» Problem to work on
Please convert every line of the material below into a Markdown table with the columns "No." and "Text", numbering the rows in order and leaving out blank lines.

Items listed in a dataset:
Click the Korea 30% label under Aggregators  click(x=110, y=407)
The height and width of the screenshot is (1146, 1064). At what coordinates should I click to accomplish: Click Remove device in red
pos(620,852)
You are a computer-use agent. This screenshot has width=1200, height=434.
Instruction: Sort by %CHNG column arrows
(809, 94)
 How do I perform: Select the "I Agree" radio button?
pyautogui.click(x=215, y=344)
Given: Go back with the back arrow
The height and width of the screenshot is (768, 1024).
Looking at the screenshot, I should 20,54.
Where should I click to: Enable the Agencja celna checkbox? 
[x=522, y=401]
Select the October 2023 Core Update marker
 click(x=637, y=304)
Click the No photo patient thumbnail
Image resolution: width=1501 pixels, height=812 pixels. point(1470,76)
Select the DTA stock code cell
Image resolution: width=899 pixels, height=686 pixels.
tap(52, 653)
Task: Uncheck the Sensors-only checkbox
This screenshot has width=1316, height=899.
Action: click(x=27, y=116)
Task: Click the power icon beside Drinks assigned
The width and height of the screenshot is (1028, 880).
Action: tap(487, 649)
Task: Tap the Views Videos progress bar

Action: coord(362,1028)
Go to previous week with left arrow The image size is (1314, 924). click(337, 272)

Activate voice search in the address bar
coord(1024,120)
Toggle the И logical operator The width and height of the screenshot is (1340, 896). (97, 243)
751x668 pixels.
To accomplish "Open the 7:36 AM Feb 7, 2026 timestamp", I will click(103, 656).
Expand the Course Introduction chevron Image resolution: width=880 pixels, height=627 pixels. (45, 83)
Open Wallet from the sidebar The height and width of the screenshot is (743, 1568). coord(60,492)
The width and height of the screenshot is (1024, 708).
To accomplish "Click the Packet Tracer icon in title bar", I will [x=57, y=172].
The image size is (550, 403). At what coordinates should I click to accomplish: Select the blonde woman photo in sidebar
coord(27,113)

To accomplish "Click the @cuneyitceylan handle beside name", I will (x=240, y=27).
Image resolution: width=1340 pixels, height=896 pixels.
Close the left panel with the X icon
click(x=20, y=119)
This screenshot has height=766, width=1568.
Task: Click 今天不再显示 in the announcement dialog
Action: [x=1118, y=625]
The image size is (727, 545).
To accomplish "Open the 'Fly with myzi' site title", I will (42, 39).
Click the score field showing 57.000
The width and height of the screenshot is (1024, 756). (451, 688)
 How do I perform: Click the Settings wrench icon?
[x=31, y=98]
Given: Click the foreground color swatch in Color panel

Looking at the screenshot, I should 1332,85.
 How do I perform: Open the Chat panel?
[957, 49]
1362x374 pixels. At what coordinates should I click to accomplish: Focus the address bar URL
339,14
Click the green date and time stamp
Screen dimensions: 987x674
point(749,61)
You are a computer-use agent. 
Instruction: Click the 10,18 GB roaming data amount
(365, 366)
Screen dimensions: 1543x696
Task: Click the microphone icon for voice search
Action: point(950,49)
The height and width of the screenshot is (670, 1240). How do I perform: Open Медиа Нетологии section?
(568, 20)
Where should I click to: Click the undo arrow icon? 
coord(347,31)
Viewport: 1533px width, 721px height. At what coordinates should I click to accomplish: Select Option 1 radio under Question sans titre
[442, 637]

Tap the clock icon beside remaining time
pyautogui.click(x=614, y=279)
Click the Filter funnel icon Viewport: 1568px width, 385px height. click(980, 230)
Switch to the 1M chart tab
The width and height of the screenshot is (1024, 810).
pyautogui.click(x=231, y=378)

» Result for this exercise
| No. | Text |
|---|---|
| 1 | Click the Korea 30% label under Aggregators  click(x=110, y=407) |
| 2 | The height and width of the screenshot is (1146, 1064). At what coordinates should I click to accomplish: Click Remove device in red |
| 3 | pos(620,852) |
| 4 | You are a computer-use agent. This screenshot has width=1200, height=434. |
| 5 | Instruction: Sort by %CHNG column arrows |
| 6 | (809, 94) |
| 7 |  How do I perform: Select the "I Agree" radio button? |
| 8 | pyautogui.click(x=215, y=344) |
| 9 | Given: Go back with the back arrow |
| 10 | The height and width of the screenshot is (768, 1024). |
| 11 | Looking at the screenshot, I should 20,54. |
| 12 | Where should I click to: Enable the Agencja celna checkbox?  |
| 13 | [x=522, y=401] |
| 14 | Select the October 2023 Core Update marker |
| 15 |  click(x=637, y=304) |
| 16 | Click the No photo patient thumbnail |
| 17 | Image resolution: width=1501 pixels, height=812 pixels. point(1470,76) |
| 18 | Select the DTA stock code cell |
| 19 | Image resolution: width=899 pixels, height=686 pixels. |
| 20 | tap(52, 653) |
| 21 | Task: Uncheck the Sensors-only checkbox |
| 22 | This screenshot has width=1316, height=899. |
| 23 | Action: click(x=27, y=116) |
| 24 | Task: Click the power icon beside Drinks assigned |
| 25 | The width and height of the screenshot is (1028, 880). |
| 26 | Action: tap(487, 649) |
| 27 | Task: Tap the Views Videos progress bar |
| 28 | Action: coord(362,1028) |
| 29 | Go to previous week with left arrow The image size is (1314, 924). click(337, 272) |
| 30 | Activate voice search in the address bar |
| 31 | coord(1024,120) |
| 32 | Toggle the И logical operator The width and height of the screenshot is (1340, 896). (97, 243) |
| 33 | 751x668 pixels. |
| 34 | To accomplish "Open the 7:36 AM Feb 7, 2026 timestamp", I will click(103, 656). |
| 35 | Expand the Course Introduction chevron Image resolution: width=880 pixels, height=627 pixels. (45, 83) |
| 36 | Open Wallet from the sidebar The height and width of the screenshot is (743, 1568). coord(60,492) |
| 37 | The width and height of the screenshot is (1024, 708). |
| 38 | To accomplish "Click the Packet Tracer icon in title bar", I will [x=57, y=172]. |
| 39 | The image size is (550, 403). At what coordinates should I click to accomplish: Select the blonde woman photo in sidebar |
| 40 | coord(27,113) |
| 41 | To accomplish "Click the @cuneyitceylan handle beside name", I will (x=240, y=27). |
| 42 | Image resolution: width=1340 pixels, height=896 pixels. |
| 43 | Close the left panel with the X icon |
| 44 | click(x=20, y=119) |
| 45 | This screenshot has height=766, width=1568. |
| 46 | Task: Click 今天不再显示 in the announcement dialog |
| 47 | Action: [x=1118, y=625] |
| 48 | The image size is (727, 545). |
| 49 | To accomplish "Open the 'Fly with myzi' site title", I will (42, 39). |
| 50 | Click the score field showing 57.000 |
| 51 | The width and height of the screenshot is (1024, 756). (451, 688) |
| 52 |  How do I perform: Click the Settings wrench icon? |
| 53 | [x=31, y=98] |
| 54 | Given: Click the foreground color swatch in Color panel |
| 55 | Looking at the screenshot, I should 1332,85. |
| 56 |  How do I perform: Open the Chat panel? |
| 57 | [957, 49] |
| 58 | 1362x374 pixels. At what coordinates should I click to accomplish: Focus the address bar URL |
| 59 | 339,14 |
| 60 | Click the green date and time stamp |
| 61 | Screen dimensions: 987x674 |
| 62 | point(749,61) |
| 63 | You are a computer-use agent.  |
| 64 | Instruction: Click the 10,18 GB roaming data amount |
| 65 | (365, 366) |
| 66 | Screen dimensions: 1543x696 |
| 67 | Task: Click the microphone icon for voice search |
| 68 | Action: point(950,49) |
| 69 | The height and width of the screenshot is (670, 1240). How do I perform: Open Медиа Нетологии section? |
| 70 | (568, 20) |
| 71 | Where should I click to: Click the undo arrow icon?  |
| 72 | coord(347,31) |
| 73 | Viewport: 1533px width, 721px height. At what coordinates should I click to accomplish: Select Option 1 radio under Question sans titre |
| 74 | [442, 637] |
| 75 | Tap the clock icon beside remaining time |
| 76 | pyautogui.click(x=614, y=279) |
| 77 | Click the Filter funnel icon Viewport: 1568px width, 385px height. click(980, 230) |
| 78 | Switch to the 1M chart tab |
| 79 | The width and height of the screenshot is (1024, 810). |
| 80 | pyautogui.click(x=231, y=378) |